[Text and item location entries]
= = =
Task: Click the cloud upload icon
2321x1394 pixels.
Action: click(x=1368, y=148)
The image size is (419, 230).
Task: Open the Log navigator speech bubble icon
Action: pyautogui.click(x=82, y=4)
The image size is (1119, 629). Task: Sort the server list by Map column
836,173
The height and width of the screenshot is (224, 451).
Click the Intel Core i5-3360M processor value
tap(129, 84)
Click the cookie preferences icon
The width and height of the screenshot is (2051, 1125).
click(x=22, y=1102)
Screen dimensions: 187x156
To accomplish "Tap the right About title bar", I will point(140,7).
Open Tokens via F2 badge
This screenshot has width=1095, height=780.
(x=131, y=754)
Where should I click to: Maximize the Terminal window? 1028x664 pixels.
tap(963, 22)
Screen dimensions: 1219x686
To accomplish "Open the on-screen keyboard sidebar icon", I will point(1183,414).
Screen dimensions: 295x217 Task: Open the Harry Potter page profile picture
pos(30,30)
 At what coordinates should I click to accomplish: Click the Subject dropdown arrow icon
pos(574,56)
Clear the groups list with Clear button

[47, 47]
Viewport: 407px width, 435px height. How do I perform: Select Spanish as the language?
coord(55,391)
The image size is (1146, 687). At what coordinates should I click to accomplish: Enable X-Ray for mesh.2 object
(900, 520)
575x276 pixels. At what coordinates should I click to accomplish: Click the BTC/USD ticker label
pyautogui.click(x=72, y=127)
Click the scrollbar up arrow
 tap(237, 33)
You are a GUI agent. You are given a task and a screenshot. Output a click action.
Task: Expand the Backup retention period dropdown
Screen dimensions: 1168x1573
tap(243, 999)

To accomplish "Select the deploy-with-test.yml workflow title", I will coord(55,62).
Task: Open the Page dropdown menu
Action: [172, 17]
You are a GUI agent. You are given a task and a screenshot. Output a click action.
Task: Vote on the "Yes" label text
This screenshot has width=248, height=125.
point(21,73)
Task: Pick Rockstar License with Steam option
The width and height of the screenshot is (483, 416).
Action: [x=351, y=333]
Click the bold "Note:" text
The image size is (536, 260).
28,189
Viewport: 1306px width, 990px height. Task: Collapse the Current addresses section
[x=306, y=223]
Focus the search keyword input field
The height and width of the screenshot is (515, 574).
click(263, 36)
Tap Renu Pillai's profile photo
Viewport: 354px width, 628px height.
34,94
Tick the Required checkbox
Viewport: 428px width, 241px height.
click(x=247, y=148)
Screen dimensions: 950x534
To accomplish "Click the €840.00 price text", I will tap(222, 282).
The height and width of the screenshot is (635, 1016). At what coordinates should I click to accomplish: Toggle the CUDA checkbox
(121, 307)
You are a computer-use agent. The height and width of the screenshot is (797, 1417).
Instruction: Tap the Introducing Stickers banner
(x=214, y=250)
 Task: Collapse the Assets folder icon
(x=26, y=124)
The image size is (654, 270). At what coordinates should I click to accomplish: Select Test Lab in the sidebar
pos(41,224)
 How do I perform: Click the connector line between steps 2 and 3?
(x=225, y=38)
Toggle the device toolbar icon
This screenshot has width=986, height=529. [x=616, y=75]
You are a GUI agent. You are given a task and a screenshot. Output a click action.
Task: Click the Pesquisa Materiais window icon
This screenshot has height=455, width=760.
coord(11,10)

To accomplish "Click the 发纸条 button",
= = =
● THE TASK:
Reproduce all of the rows above verbatim, keeping their original order.

● WRITTEN ANSWER:
Task: Click the cloud upload icon
2321x1394 pixels.
Action: click(x=1368, y=148)
The image size is (419, 230).
Task: Open the Log navigator speech bubble icon
Action: pyautogui.click(x=82, y=4)
The image size is (1119, 629). Task: Sort the server list by Map column
836,173
The height and width of the screenshot is (224, 451).
Click the Intel Core i5-3360M processor value
tap(129, 84)
Click the cookie preferences icon
The width and height of the screenshot is (2051, 1125).
click(x=22, y=1102)
Screen dimensions: 187x156
To accomplish "Tap the right About title bar", I will point(140,7).
Open Tokens via F2 badge
This screenshot has width=1095, height=780.
(x=131, y=754)
Where should I click to: Maximize the Terminal window? 1028x664 pixels.
tap(963, 22)
Screen dimensions: 1219x686
To accomplish "Open the on-screen keyboard sidebar icon", I will point(1183,414).
Screen dimensions: 295x217 Task: Open the Harry Potter page profile picture
pos(30,30)
 At what coordinates should I click to accomplish: Click the Subject dropdown arrow icon
pos(574,56)
Clear the groups list with Clear button

[47, 47]
Viewport: 407px width, 435px height. How do I perform: Select Spanish as the language?
coord(55,391)
The image size is (1146, 687). At what coordinates should I click to accomplish: Enable X-Ray for mesh.2 object
(900, 520)
575x276 pixels. At what coordinates should I click to accomplish: Click the BTC/USD ticker label
pyautogui.click(x=72, y=127)
Click the scrollbar up arrow
 tap(237, 33)
You are a GUI agent. You are given a task and a screenshot. Output a click action.
Task: Expand the Backup retention period dropdown
Screen dimensions: 1168x1573
tap(243, 999)

To accomplish "Select the deploy-with-test.yml workflow title", I will coord(55,62).
Task: Open the Page dropdown menu
Action: [172, 17]
You are a GUI agent. You are given a task and a screenshot. Output a click action.
Task: Vote on the "Yes" label text
This screenshot has width=248, height=125.
point(21,73)
Task: Pick Rockstar License with Steam option
The width and height of the screenshot is (483, 416).
Action: [x=351, y=333]
Click the bold "Note:" text
The image size is (536, 260).
28,189
Viewport: 1306px width, 990px height. Task: Collapse the Current addresses section
[x=306, y=223]
Focus the search keyword input field
The height and width of the screenshot is (515, 574).
click(263, 36)
Tap Renu Pillai's profile photo
Viewport: 354px width, 628px height.
34,94
Tick the Required checkbox
Viewport: 428px width, 241px height.
click(x=247, y=148)
Screen dimensions: 950x534
To accomplish "Click the €840.00 price text", I will tap(222, 282).
The height and width of the screenshot is (635, 1016). At what coordinates should I click to accomplish: Toggle the CUDA checkbox
(121, 307)
You are a computer-use agent. The height and width of the screenshot is (797, 1417).
Instruction: Tap the Introducing Stickers banner
(x=214, y=250)
 Task: Collapse the Assets folder icon
(x=26, y=124)
The image size is (654, 270). At what coordinates should I click to accomplish: Select Test Lab in the sidebar
pos(41,224)
 How do I perform: Click the connector line between steps 2 and 3?
(x=225, y=38)
Toggle the device toolbar icon
This screenshot has width=986, height=529. [x=616, y=75]
You are a GUI agent. You are given a task and a screenshot. Output a click action.
Task: Click the Pesquisa Materiais window icon
This screenshot has height=455, width=760.
coord(11,10)

To accomplish "Click the 发纸条 button",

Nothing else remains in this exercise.